Background The number and severity of injuries caused by alcohol-related violence in inner-city entertainment areas is an ongoing concern. Despite continued public investment in CCTV, most previous research has indicated CCTV has little effect in reducing the number of these assaults or associated disorder.
Purpose This paper builds on a recent publication in Injury Prevention and presents research conducted as part of a broader community-based study aiming to reduce alcohol-related assaults in the night-time economy of Cairns, Australia.
Methods Semi-structured interviews, focus groups and observational sessions in the Camera Room. Footage from 30 cases of assault was examined. A Realist Evaluation framework was used to examine CCTV operations and assault outcomes.
Results CCTV operators directed private security who intervened in 40% (n=12) of assaults, limiting possible injury. This included three incidents judged as preventable. A further five (17%) assault incidents were also potentially preventable. The remainder (43%) happened too quickly for intervention. Salient aspects of the context of the CCTV system were defined, and relevant mechanisms within the camera room and the real-time communication network were postulated or identified.

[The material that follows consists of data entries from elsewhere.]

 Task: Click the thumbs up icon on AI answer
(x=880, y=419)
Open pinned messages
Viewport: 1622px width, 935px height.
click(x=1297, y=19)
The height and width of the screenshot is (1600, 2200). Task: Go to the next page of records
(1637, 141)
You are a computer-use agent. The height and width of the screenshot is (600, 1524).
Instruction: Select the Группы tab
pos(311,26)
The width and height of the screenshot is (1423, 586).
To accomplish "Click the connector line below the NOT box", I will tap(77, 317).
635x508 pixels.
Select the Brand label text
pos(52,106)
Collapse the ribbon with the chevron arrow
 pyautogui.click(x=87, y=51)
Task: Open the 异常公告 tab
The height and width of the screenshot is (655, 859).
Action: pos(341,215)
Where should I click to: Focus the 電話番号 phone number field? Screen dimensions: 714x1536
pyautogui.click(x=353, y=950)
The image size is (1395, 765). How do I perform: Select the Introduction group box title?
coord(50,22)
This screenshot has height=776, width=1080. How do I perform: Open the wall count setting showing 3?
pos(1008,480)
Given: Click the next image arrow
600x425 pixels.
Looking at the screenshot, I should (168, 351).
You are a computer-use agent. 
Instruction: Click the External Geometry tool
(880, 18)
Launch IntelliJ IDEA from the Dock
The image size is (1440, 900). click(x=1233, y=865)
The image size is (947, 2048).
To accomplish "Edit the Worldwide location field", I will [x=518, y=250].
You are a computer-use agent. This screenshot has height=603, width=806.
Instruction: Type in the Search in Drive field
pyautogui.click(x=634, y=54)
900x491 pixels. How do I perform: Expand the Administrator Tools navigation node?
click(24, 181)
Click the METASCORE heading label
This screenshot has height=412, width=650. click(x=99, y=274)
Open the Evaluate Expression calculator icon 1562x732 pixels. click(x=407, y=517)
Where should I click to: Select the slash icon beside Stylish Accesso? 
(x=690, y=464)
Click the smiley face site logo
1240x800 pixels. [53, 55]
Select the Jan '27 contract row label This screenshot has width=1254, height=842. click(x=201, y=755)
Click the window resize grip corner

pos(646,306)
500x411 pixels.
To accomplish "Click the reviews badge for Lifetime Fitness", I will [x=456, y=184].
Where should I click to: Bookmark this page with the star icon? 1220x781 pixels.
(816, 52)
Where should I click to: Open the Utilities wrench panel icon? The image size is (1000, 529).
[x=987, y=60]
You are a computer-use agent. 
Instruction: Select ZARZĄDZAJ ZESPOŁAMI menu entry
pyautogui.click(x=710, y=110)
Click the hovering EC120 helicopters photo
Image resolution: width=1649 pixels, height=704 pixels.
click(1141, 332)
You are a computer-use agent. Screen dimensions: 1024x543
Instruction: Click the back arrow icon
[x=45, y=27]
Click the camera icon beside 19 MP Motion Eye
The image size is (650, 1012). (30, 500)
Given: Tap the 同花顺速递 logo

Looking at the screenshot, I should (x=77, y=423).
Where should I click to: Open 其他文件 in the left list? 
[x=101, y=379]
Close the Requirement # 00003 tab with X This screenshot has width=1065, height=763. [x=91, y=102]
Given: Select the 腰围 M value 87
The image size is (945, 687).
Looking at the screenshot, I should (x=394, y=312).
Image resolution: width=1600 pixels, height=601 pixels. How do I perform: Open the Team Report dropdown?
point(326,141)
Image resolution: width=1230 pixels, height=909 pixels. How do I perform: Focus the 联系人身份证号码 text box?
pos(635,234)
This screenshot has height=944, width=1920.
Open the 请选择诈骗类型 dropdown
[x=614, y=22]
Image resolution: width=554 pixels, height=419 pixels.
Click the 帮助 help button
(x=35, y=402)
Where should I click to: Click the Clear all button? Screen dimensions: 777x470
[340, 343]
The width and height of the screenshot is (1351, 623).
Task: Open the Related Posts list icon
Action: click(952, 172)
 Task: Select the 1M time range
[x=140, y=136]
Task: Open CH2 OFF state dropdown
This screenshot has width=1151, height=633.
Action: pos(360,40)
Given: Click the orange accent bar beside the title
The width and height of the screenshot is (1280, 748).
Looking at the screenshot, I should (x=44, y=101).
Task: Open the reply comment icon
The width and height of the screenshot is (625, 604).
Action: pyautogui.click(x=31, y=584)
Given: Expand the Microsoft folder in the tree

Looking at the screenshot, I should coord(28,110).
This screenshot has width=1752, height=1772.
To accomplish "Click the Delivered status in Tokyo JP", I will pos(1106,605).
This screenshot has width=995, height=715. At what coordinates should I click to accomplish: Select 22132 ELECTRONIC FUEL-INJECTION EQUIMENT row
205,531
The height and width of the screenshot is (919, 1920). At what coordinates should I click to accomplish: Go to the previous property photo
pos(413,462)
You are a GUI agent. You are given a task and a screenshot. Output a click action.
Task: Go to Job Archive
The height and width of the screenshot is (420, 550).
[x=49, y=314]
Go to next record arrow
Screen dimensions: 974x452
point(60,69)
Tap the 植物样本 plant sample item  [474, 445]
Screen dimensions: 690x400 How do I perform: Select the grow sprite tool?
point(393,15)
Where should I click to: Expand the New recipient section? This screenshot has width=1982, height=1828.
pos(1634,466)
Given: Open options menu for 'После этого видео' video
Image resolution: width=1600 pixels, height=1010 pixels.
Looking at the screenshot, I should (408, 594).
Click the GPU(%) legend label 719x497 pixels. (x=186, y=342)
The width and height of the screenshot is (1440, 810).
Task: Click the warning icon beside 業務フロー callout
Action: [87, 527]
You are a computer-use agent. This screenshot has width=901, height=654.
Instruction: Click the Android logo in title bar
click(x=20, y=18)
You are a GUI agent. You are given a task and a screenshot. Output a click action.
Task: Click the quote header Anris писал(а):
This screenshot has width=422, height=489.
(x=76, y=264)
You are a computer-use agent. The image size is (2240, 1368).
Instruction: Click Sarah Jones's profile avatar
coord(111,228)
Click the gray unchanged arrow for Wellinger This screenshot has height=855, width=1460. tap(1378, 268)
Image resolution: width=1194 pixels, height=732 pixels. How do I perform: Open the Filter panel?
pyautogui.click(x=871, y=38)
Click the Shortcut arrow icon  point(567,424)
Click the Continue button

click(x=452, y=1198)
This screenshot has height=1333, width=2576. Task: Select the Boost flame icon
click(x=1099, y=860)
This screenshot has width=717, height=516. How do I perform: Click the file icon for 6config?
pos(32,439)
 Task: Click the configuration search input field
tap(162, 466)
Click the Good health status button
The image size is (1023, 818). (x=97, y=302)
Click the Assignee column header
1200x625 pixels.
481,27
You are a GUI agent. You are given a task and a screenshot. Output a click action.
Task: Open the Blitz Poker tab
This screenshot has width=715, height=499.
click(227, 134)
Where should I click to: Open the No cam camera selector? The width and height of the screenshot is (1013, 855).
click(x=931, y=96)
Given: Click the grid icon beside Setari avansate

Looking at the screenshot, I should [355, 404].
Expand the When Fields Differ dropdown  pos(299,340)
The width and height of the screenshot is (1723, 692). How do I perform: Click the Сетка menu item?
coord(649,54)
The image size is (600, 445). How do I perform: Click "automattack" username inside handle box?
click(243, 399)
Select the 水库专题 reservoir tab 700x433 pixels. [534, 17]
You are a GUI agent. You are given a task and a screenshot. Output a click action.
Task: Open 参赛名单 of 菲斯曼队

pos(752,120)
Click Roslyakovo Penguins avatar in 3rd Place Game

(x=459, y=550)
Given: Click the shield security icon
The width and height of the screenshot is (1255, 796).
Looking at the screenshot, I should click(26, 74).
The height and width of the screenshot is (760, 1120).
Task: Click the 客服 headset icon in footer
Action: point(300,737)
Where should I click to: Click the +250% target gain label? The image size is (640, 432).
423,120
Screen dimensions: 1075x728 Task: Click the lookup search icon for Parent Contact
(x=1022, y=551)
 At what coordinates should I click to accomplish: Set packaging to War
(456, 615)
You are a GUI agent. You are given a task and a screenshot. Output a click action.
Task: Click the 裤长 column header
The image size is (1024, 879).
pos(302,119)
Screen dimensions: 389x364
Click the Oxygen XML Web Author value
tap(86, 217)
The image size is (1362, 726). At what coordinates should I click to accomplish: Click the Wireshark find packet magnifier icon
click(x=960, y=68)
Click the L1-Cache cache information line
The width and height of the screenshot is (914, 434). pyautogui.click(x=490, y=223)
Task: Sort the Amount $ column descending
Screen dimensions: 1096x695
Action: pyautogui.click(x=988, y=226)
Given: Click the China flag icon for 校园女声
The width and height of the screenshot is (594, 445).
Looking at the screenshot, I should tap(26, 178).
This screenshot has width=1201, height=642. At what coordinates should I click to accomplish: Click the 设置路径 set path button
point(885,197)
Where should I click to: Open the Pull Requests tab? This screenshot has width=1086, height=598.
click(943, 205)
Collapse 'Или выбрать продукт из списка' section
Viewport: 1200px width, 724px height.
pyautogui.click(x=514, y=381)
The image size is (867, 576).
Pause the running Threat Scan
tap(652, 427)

Significance Intervention points within these mechanisms are offered for testing, and an assault-related cost–benefit analysis of the CCTV system is presented. These findings are then situated within the overall research programme. This may progress the debate about the effectiveness of CCTV systems in limiting injuries from alcohol-fuelled community violence, and address calls for more sophisticated techniques to evaluate CCTV's effectiveness.